That paragraph best describes what I am trying to do in my Freshman Writing class using the theme “Games and Play.” I am seeking to engage students, inspiring them to write about topics that interest them, and think critically about those things that they may take for granted, such as the games they played as children or continue to play today. We use the textbook Everything is an Argument to frame our discussions, as well as our eventual essays and other kinds of writing; I really like it because it does include visual arguments in its discussion of rhetoric but also allows for openings to have a class centered around games and play.

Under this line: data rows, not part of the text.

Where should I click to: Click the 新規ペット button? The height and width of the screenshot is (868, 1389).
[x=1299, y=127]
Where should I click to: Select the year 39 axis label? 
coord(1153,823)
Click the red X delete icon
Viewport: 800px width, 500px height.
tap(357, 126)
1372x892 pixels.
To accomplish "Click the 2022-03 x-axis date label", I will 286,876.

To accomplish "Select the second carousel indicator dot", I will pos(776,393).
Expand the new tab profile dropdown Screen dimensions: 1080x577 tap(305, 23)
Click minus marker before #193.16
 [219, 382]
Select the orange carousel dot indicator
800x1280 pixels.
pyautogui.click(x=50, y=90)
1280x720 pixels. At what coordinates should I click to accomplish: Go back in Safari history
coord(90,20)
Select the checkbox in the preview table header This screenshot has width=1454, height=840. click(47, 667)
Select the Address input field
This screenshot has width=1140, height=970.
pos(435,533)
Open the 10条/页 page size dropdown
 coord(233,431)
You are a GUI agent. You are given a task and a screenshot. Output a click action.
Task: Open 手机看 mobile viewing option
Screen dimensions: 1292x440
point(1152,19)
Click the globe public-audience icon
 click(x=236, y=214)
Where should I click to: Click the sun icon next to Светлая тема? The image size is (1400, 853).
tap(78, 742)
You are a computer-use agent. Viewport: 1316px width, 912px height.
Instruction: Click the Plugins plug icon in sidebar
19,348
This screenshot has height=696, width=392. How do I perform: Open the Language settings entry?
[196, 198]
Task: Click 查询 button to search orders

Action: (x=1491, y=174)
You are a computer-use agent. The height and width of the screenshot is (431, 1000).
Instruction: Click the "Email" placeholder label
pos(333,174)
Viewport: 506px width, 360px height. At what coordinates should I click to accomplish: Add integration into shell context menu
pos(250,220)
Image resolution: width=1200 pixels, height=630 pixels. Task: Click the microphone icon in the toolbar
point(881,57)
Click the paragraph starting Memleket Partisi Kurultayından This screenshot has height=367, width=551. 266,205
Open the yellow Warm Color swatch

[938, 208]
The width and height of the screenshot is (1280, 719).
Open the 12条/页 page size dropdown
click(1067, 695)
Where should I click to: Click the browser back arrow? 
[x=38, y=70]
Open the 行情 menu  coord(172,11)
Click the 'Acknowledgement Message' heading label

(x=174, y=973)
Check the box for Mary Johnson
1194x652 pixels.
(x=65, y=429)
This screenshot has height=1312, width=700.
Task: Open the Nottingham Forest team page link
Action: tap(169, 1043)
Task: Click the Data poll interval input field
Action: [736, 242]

We are also reading Ian Bogost’s book How to Do Things with Videogames, which I have found both thought-provoking and accessible, pushing the students to think differently and more critically about (in this context), video games. In an effort to also make the course more peer-driven, we are only reading the first two chapters together as a class, when I will then allow students to choose two chapters that they will work through and develop (and write) more critical commentary on. We will also be spending the first few Fridays of the semester actually playing games that are related to the content of the chapters we read (or the goals of the class from that week), where the students will play the game, then critically reflect on the experience, using what we have read and discussed during the week to inform their commentary.
But I don’t want the class to be all about video games (I myself have never been big on video games). We will be shortly move on to discussing how to do research and the different kinds of research and sources that we can do, collectively created a bibliography of resources on the kinds of games and/or play each student is interested in exploring. I want the collaborative elements of play to inform how my students research and eventually write, and one Friday will be spent on building community and practicing collaboration. Hopefully, when we begin to write individual (required) argument essays, the class will feel more comfortable and open to peer-review exercises.
But the piece-de-résistance this semester is the final third of the class where I will be challenging the students to build their own game. Working either individually or in groups, students will have to come up with and “build” a game. They will have to have written rules for the game, as well as a justification, a purpose, an audience, etc, for the game they come up with. If physically building a game is not possible (we’re a writing class, not a coding class) then the students can “narrate” what the game would look like and what it would be like to play the game. We will be sharing and paying the games together during the final few weeks of class.
I’ve been meaning to write about my plans for this class for a while now. I have been tweeting the progress of making the syllabus on Twitter, as well as soliciting possible sources and essays for our eventual bibliography (did you know critical board game studies is a thing? You do now!). But then I almost didn’t, as it would seem like a direct response to this negative reception to the idea in the comments of my last post. I totally get the haters are going to hate, and I have said before that nothing attracts more backlash in the comments than when I write about teaching Freshman Writing. But when a post about teaching Reality TV by making the classroom resemble reality TV garnered exactly no negativity in the comments (at least when I was writing this), I knew I had to address both my class, and my positionality with higher education.
When a male, tenured professor writes about innovative pedagogy, it doesn’t earn any sort of scorn. When a female, non-tenured, contingent instructor writes about innovative pedagogy, as I have here in the past, it becomes open season. Now, I understand that there is more at play here: I am teaching a required course, something that all students have to take, where Dr. Pettman is teaching an upper-division and (one would imagine) optional course, or at least one of many that a student could choose from in order to fulfill degree requirements. My students can choose to take a different instructor who focuses on a different topic, or teaches differently, but it’s impossible to tell that from the course description in the catalogue or (especially for Freshmen) know the difference between the various professors and instructors teaching Freshman Writing. Dr. Pettman has extensive publications in the field of Cultural Studies (his PhD is in English and Cultural studies), while I have a PhD in Comparative Literature, with a smaller (less important?) output of writing on writing and teaching writing.
There is a legitimacy issue here that goes unspoken, but also an issue with how we teach/treat Freshmen versus upperclassmen, how we teach tenure, male professors versus untenured, never-tenured, contingent faculty who are often women and other visible minorities. Or even how we treat tenure-track women and POC. Or the kinds of educations we expect students to receive at The New School versus the students I teach at our rural, regional State University.
I applaud and am inspired by what Dr. Pettman is doing in his course, with his students, for his students. And I share what I am doing in my Freshman Writing classroom in that same spirit of pedagogical openness and experimentation (which is also why I started #FYCchat on Twitter – which starts back this Wednesday! Join us!). But I’m curious to see the reaction to this post, to me, to the openness of my pedagogy, to the legitimacy of my position as an instructor or the rights of my students to receive an innovative and engaging educational experience. I remind myself, I do this for them, and I blog, in part, so I feel less alone while I’m doing it.
But also because I ultimately believe that education is about sharing and community, not shaming.